**TASK TO CARRY OUT**
Only what runs from the line with "Given: Select Outputs in the Action Outline" to the final line of the records below should be given again, word for word.

Entries taken from a collection:
—————

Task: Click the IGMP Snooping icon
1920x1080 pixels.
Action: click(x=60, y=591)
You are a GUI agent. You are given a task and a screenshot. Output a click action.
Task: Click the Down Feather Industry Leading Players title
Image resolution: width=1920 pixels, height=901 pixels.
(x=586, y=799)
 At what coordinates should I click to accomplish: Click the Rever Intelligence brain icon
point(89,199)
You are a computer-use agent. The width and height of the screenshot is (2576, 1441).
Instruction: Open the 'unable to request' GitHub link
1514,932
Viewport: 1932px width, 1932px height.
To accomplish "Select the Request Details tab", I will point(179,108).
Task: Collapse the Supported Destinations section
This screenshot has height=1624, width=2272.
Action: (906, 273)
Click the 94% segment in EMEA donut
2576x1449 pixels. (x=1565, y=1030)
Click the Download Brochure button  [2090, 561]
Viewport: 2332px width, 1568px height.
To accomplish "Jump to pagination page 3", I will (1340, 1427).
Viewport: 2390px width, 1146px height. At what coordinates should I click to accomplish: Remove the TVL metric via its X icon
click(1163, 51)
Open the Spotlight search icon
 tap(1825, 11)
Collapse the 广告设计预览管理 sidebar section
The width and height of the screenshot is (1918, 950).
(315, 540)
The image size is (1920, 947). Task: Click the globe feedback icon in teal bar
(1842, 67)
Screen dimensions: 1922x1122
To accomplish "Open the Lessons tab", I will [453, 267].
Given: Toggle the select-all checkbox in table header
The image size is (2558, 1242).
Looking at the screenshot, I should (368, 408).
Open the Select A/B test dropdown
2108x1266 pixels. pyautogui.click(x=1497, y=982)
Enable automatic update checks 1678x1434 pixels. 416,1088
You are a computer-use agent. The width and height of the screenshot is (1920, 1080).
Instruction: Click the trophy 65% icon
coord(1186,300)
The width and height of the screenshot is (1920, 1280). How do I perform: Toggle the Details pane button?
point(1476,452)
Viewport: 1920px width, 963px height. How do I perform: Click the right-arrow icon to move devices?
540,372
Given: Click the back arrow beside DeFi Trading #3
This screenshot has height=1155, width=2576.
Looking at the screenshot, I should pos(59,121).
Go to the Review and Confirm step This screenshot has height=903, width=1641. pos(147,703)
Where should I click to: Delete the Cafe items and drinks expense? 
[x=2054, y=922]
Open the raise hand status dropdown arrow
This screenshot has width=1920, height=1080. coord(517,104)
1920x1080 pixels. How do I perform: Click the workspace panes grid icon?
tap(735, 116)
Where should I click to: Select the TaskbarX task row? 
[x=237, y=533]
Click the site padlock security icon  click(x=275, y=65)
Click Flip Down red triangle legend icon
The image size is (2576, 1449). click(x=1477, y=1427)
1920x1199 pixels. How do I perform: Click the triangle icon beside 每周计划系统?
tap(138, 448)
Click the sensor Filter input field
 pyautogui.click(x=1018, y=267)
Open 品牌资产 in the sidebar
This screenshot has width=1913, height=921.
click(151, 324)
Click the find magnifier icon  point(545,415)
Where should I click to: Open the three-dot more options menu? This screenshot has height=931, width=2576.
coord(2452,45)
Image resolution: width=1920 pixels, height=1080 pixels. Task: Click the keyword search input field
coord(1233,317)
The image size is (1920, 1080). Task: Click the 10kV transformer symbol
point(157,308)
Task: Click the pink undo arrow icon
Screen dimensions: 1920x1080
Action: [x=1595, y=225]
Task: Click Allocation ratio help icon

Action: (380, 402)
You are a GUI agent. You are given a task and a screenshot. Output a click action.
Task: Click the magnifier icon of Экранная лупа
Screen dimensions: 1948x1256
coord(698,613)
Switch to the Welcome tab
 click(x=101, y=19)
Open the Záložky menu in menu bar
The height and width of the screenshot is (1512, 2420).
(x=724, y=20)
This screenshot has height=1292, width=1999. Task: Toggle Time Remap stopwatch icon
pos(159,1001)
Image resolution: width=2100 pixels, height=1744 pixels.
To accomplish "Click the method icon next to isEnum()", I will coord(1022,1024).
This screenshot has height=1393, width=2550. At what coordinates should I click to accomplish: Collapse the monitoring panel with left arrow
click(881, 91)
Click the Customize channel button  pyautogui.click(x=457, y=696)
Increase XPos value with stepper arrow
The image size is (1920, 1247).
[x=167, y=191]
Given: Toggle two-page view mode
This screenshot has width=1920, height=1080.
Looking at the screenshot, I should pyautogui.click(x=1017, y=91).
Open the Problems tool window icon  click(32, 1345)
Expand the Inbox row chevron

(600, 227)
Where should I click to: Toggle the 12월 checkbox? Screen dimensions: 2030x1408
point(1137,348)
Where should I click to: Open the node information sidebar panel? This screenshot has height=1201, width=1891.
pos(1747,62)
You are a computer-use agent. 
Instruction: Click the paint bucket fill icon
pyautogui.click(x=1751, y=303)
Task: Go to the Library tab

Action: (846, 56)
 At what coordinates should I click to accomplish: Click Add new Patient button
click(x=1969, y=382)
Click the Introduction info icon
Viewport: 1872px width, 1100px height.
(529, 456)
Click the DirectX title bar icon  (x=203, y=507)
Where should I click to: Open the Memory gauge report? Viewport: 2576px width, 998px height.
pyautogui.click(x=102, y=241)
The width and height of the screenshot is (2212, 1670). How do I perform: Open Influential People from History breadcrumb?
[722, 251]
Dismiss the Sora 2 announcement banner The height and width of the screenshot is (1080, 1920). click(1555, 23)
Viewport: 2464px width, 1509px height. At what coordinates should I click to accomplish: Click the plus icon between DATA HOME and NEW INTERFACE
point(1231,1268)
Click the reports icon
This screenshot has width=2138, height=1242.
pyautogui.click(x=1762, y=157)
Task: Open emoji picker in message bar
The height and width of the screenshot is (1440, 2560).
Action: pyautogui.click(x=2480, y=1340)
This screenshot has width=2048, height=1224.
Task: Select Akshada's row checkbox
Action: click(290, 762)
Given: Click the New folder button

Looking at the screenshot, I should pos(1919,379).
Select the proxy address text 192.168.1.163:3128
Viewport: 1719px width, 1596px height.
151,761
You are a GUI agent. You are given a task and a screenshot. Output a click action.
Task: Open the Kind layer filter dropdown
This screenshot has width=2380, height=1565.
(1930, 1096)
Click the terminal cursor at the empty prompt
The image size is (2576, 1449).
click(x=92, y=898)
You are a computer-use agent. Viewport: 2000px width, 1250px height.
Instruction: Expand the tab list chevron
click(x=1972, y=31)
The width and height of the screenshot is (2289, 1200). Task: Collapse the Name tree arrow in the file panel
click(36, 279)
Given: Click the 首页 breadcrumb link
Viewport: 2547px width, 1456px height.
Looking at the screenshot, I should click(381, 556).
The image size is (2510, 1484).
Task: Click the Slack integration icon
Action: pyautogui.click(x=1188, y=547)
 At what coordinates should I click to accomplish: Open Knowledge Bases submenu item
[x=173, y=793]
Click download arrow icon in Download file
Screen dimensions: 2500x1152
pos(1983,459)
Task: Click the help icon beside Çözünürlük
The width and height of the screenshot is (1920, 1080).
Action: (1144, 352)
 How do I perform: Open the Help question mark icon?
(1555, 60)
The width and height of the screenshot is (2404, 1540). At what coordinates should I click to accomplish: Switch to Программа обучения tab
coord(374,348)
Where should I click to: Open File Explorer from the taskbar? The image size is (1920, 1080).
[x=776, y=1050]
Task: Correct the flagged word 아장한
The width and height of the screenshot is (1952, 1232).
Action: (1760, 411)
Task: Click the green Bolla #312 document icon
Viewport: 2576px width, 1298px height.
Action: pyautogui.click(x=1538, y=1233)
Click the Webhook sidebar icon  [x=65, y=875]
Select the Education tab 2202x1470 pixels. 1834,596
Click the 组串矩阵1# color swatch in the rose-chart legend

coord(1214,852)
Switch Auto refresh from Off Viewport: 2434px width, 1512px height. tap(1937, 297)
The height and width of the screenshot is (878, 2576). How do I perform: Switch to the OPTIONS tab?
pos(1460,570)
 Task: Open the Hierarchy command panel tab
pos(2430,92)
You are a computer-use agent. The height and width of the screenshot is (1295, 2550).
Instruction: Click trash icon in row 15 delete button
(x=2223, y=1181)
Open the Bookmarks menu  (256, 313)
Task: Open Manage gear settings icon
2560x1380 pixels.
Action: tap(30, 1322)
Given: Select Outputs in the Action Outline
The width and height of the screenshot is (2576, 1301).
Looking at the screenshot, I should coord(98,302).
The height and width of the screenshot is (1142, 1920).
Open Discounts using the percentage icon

—————

**EXERCISE RESPONSE**
Given: Select Outputs in the Action Outline
The width and height of the screenshot is (2576, 1301).
Looking at the screenshot, I should coord(98,302).
The height and width of the screenshot is (1142, 1920).
Open Discounts using the percentage icon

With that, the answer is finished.